Data to use:

::::

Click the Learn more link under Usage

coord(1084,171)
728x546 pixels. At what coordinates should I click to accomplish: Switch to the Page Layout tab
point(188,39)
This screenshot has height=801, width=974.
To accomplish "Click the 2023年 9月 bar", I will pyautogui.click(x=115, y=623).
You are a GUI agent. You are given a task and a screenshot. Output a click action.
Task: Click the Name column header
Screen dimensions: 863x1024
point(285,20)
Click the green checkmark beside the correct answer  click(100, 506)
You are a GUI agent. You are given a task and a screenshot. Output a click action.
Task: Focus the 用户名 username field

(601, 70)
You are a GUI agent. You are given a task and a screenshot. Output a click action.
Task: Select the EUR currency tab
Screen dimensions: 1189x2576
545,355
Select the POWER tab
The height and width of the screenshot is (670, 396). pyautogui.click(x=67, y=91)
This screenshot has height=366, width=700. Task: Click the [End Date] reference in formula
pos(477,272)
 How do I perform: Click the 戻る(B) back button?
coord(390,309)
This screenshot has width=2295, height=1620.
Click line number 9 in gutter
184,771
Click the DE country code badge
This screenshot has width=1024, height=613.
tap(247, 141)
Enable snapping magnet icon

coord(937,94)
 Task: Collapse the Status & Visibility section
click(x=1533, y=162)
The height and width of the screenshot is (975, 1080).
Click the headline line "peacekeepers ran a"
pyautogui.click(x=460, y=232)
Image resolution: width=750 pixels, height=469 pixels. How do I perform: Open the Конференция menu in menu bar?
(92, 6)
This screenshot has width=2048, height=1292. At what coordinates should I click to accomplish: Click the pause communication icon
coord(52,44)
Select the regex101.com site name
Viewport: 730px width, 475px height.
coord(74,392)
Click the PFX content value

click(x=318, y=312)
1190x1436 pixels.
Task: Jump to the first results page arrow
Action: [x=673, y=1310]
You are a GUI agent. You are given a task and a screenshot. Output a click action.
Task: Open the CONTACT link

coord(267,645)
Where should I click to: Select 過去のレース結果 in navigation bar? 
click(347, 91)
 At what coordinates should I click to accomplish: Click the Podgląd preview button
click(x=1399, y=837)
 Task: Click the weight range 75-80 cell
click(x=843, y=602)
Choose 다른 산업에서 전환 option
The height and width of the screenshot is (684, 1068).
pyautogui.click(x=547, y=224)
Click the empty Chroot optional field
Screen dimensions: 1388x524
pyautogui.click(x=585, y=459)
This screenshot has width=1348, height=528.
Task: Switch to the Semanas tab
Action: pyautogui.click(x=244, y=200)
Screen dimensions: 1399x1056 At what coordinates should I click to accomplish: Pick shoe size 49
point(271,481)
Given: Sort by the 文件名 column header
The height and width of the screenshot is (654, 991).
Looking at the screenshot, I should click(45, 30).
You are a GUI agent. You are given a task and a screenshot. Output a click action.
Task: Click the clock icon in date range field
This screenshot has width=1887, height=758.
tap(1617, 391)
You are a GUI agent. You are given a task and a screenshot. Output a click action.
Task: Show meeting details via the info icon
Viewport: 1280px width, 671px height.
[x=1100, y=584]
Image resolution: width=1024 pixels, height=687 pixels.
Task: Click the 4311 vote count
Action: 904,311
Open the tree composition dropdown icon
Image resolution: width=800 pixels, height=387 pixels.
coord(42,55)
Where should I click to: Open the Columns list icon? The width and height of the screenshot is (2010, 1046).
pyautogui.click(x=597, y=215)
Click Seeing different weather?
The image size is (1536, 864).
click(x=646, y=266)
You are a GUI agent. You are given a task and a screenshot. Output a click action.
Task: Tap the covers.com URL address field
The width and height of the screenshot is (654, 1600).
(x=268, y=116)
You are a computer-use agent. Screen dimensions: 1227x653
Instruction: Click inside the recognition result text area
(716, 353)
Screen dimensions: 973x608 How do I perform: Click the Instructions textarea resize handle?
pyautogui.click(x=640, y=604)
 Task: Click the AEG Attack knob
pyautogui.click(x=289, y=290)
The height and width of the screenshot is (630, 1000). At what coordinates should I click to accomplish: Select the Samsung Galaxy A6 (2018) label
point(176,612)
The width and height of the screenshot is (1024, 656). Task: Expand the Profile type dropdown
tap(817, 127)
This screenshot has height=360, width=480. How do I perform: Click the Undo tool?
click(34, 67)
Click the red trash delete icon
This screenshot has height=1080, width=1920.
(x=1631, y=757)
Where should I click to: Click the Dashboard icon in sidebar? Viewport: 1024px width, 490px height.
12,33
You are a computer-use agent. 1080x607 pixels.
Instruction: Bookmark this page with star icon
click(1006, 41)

::::

Directive:
Copy all of the records above word for word.

Worked solution:
Click the Learn more link under Usage

coord(1084,171)
728x546 pixels. At what coordinates should I click to accomplish: Switch to the Page Layout tab
point(188,39)
This screenshot has height=801, width=974.
To accomplish "Click the 2023年 9月 bar", I will pyautogui.click(x=115, y=623).
You are a GUI agent. You are given a task and a screenshot. Output a click action.
Task: Click the Name column header
Screen dimensions: 863x1024
point(285,20)
Click the green checkmark beside the correct answer  click(100, 506)
You are a GUI agent. You are given a task and a screenshot. Output a click action.
Task: Focus the 用户名 username field

(601, 70)
You are a GUI agent. You are given a task and a screenshot. Output a click action.
Task: Select the EUR currency tab
Screen dimensions: 1189x2576
545,355
Select the POWER tab
The height and width of the screenshot is (670, 396). pyautogui.click(x=67, y=91)
This screenshot has height=366, width=700. Task: Click the [End Date] reference in formula
pos(477,272)
 How do I perform: Click the 戻る(B) back button?
coord(390,309)
This screenshot has width=2295, height=1620.
Click line number 9 in gutter
184,771
Click the DE country code badge
This screenshot has width=1024, height=613.
tap(247, 141)
Enable snapping magnet icon

coord(937,94)
 Task: Collapse the Status & Visibility section
click(x=1533, y=162)
The height and width of the screenshot is (975, 1080).
Click the headline line "peacekeepers ran a"
pyautogui.click(x=460, y=232)
Image resolution: width=750 pixels, height=469 pixels. How do I perform: Open the Конференция menu in menu bar?
(92, 6)
This screenshot has width=2048, height=1292. At what coordinates should I click to accomplish: Click the pause communication icon
coord(52,44)
Select the regex101.com site name
Viewport: 730px width, 475px height.
coord(74,392)
Click the PFX content value

click(x=318, y=312)
1190x1436 pixels.
Task: Jump to the first results page arrow
Action: [x=673, y=1310]
You are a GUI agent. You are given a task and a screenshot. Output a click action.
Task: Open the CONTACT link

coord(267,645)
Where should I click to: Select 過去のレース結果 in navigation bar? 
click(347, 91)
 At what coordinates should I click to accomplish: Click the Podgląd preview button
click(x=1399, y=837)
 Task: Click the weight range 75-80 cell
click(x=843, y=602)
Choose 다른 산업에서 전환 option
The height and width of the screenshot is (684, 1068).
pyautogui.click(x=547, y=224)
Click the empty Chroot optional field
Screen dimensions: 1388x524
pyautogui.click(x=585, y=459)
This screenshot has width=1348, height=528.
Task: Switch to the Semanas tab
Action: pyautogui.click(x=244, y=200)
Screen dimensions: 1399x1056 At what coordinates should I click to accomplish: Pick shoe size 49
point(271,481)
Given: Sort by the 文件名 column header
The height and width of the screenshot is (654, 991).
Looking at the screenshot, I should click(45, 30).
You are a GUI agent. You are given a task and a screenshot. Output a click action.
Task: Click the clock icon in date range field
This screenshot has width=1887, height=758.
tap(1617, 391)
You are a GUI agent. You are given a task and a screenshot. Output a click action.
Task: Show meeting details via the info icon
Viewport: 1280px width, 671px height.
[x=1100, y=584]
Image resolution: width=1024 pixels, height=687 pixels.
Task: Click the 4311 vote count
Action: 904,311
Open the tree composition dropdown icon
Image resolution: width=800 pixels, height=387 pixels.
coord(42,55)
Where should I click to: Open the Columns list icon? The width and height of the screenshot is (2010, 1046).
pyautogui.click(x=597, y=215)
Click Seeing different weather?
The image size is (1536, 864).
click(x=646, y=266)
You are a GUI agent. You are given a task and a screenshot. Output a click action.
Task: Tap the covers.com URL address field
The width and height of the screenshot is (654, 1600).
(x=268, y=116)
You are a computer-use agent. Screen dimensions: 1227x653
Instruction: Click inside the recognition result text area
(716, 353)
Screen dimensions: 973x608 How do I perform: Click the Instructions textarea resize handle?
pyautogui.click(x=640, y=604)
 Task: Click the AEG Attack knob
pyautogui.click(x=289, y=290)
The height and width of the screenshot is (630, 1000). At what coordinates should I click to accomplish: Select the Samsung Galaxy A6 (2018) label
point(176,612)
The width and height of the screenshot is (1024, 656). Task: Expand the Profile type dropdown
tap(817, 127)
This screenshot has height=360, width=480. How do I perform: Click the Undo tool?
click(34, 67)
Click the red trash delete icon
This screenshot has height=1080, width=1920.
(x=1631, y=757)
Where should I click to: Click the Dashboard icon in sidebar? Viewport: 1024px width, 490px height.
12,33
You are a computer-use agent. 1080x607 pixels.
Instruction: Bookmark this page with star icon
click(1006, 41)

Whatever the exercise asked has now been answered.